# [Given request a]
List the lines of the records as a numbered list, skipping blank lines, starting with the line that contains "Where should I click to: Click the green" and going on through the line that contains "pyautogui.click(x=488, y=742)".

# [Passage shown]
******
Mathematical Physics 202 Part B
Course Notes

Author

Nigel Hussey

Published

October 16, 2024

Fourier Series

\[ \boxed{f(x) = \frac{a_{0}}{2} + \sum_{n=1}^{\infty} \left( a_{n} \cos\left( \frac{2n\pi x}{L} \right) + b_{n} \sin\left( \frac{2n\pi x}{L} \right) \right) } \]

Originally conceived by Joseph Fourier (early 1800s) to describe \(T=T(x,y,z,t)\) in a solid body.

One can imagine Fourier Series being applied to describe \(f(x)\) if \(f(x)\) is continuous (and periodic with period L) but the remarkable thing is that Fourier series can converge to \(f(x)\) even if \(f(x)\) is discontinuous!

Converging of a Fourier Series to an altnerating block function.

As you will see, they can also be used to solve differential equations (indeed our solutions to \(\frac{du}{dt} = Au\) were a preview of this). The very task is to determine the coefficients \(a_{n}\) and \(b_{n}\). This can be done using so-called orthogonality relations:

\[ \boxed{ \begin{array}{l} \displaystyle \frac{2}{L} \int_{x_{0}}^{x_{0}+L} \cos\left(\frac{2n\pi x} {L}\right) \cos\left(\frac{2m\pi x}{L}\right) \, dx &= \delta_{nm} \\ \displaystyle \frac{2}{L} \int_{x_{0}}^{x_{0}+L} \sin\left(\frac{2n\pi x} {L}\right) \sin\left(\frac{2m\pi x}{L}\right) \, dx &= \delta_{nm} \\ \displaystyle \frac{2}{L} \int_{x_{0}}^{x_{0}+L} \sin\left(\frac{2n\pi x} {L}\right) \cos\left(\frac{2m\pi x}{L}\right) \, dx &= 0 \end{array} } \]

We can therefore ‘pick out’ a specific term by multiplying the series by the appropriate sine or cosine and integrating over one full period:

\[ \boxed{ \begin{array}{l} \displaystyle a_{n} = \frac{2}{L} \int_{x_{0}}^{x_{0}+L} \cos\left(\frac{2n\pi x}{L}\right)f(x)dx \\ \displaystyle b_{n} = \frac{2}{L} \int_{x_{0}}^{x_{0}+L} \sin\left(\frac{2n\pi x}{L}\right)f(x)dx \\ \end{array} } \] \[ \begin{array}{l} \displaystyle \frac{2}{L} \int_{x_{0}}^{x_{0}+L} f(x)\sin\left(\frac{2n\pi x}{L}\right) dx = \frac{2}{L} \Bigg[ \frac{a_{0}}{2} \int_{x_{0}}^{x_{0}+L} \sin\left(\frac{2n\pi x}{L}\right) dx \\[10pt] \displaystyle \quad + \sum_{m=1}^{\infty} a_{m} \int_{x_{0}}^{x_{0}+L} \cos\left(\frac{2m\pi x}{L}\right) \sin\left(\frac{2n\pi x}{L}\right) dx \\[10pt] \displaystyle \quad + \sum_{m=1}^{\infty} b_{m} \int_{x_{0}}^{x_{0}+L} \sin\left(\frac{2m\pi x}{L}\right) \sin\left(\frac{2n\pi x}{L}\right) dx \Bigg] \\[10pt] \displaystyle \frac{2}{L} \int_{x_{0}}^{x_{0}+L} f(x)\sin\left(\frac{2n\pi x}{L}\right) dx = b_{n} \end{array} \]

It is often useful to consider the form of \(f(x)\) to save calculation:

If \(f(x)\) is even (\(f(-x) = f(x)\)) then all sine terms must be zero.
******
# [Data section]
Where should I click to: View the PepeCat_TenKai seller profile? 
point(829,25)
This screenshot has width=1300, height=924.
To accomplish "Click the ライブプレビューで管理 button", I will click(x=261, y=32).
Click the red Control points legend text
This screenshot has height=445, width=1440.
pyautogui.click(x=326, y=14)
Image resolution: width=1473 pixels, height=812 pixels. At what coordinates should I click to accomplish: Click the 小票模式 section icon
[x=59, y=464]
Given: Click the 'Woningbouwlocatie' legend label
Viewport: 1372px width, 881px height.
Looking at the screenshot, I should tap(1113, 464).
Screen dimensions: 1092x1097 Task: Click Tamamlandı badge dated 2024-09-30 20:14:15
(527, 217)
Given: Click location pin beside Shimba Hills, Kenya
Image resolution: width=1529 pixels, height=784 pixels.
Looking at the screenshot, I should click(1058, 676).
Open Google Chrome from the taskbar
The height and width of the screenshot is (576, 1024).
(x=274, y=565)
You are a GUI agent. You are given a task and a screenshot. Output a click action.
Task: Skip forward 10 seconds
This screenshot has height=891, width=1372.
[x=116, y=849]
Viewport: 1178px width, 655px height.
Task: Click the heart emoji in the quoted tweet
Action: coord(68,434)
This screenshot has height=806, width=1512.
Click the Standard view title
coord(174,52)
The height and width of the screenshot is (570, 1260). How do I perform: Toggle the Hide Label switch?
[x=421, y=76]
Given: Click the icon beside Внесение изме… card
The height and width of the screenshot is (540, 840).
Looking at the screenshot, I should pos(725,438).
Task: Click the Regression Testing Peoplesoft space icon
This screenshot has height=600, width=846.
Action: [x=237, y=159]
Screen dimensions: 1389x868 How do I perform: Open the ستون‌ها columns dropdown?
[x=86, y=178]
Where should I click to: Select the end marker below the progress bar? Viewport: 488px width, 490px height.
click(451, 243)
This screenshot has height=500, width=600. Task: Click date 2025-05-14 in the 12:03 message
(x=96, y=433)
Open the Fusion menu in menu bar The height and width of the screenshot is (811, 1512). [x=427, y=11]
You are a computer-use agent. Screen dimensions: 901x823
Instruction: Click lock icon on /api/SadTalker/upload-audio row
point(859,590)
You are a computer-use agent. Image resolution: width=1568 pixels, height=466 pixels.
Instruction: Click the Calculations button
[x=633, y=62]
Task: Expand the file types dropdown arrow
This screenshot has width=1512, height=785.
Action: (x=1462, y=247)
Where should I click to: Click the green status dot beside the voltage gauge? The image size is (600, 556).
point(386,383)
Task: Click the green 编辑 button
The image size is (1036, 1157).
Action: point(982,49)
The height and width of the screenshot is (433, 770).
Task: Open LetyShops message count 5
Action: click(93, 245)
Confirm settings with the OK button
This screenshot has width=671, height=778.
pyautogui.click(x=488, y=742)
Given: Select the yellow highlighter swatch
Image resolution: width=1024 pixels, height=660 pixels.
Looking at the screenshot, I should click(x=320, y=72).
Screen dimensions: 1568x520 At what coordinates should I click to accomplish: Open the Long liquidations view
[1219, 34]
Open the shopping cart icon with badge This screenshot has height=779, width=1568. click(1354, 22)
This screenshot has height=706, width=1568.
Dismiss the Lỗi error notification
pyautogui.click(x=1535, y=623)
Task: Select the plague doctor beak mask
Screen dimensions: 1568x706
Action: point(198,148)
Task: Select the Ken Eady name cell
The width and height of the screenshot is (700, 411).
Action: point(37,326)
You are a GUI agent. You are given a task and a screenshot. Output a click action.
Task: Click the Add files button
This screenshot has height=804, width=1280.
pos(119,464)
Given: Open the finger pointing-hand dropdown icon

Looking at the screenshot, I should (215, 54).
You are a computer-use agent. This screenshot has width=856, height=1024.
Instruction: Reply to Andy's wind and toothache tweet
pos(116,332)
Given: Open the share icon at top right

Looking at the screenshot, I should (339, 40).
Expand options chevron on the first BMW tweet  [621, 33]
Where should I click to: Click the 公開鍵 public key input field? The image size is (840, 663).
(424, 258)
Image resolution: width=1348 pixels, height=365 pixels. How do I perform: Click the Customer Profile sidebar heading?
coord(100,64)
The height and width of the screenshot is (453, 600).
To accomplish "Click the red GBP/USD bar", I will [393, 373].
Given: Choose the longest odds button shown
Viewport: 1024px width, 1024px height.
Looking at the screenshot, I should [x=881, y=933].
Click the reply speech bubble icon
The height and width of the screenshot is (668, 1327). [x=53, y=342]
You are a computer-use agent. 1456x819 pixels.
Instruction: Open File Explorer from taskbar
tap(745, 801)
******
# [Given request b]
From the Fourier series course notes, copy the passage starting with "October 16, 2024" and going on through "a solid body.".

# [Expected answer a]
1. Where should I click to: Click the green status dot beside the voltage gauge? The image size is (600, 556).
2. point(386,383)
3. Task: Click the green 编辑 button
4. The image size is (1036, 1157).
5. Action: point(982,49)
6. The height and width of the screenshot is (433, 770).
7. Task: Open LetyShops message count 5
8. Action: click(93, 245)
9. Confirm settings with the OK button
10. This screenshot has width=671, height=778.
11. pyautogui.click(x=488, y=742)

# [Expected answer b]
October 16, 2024

Fourier Series

\[ \boxed{f(x) = \frac{a_{0}}{2} + \sum_{n=1}^{\infty} \left( a_{n} \cos\left( \frac{2n\pi x}{L} \right) + b_{n} \sin\left( \frac{2n\pi x}{L} \right) \right) } \]

Originally conceived by Joseph Fourier (early 1800s) to describe \(T=T(x,y,z,t)\) in a solid body.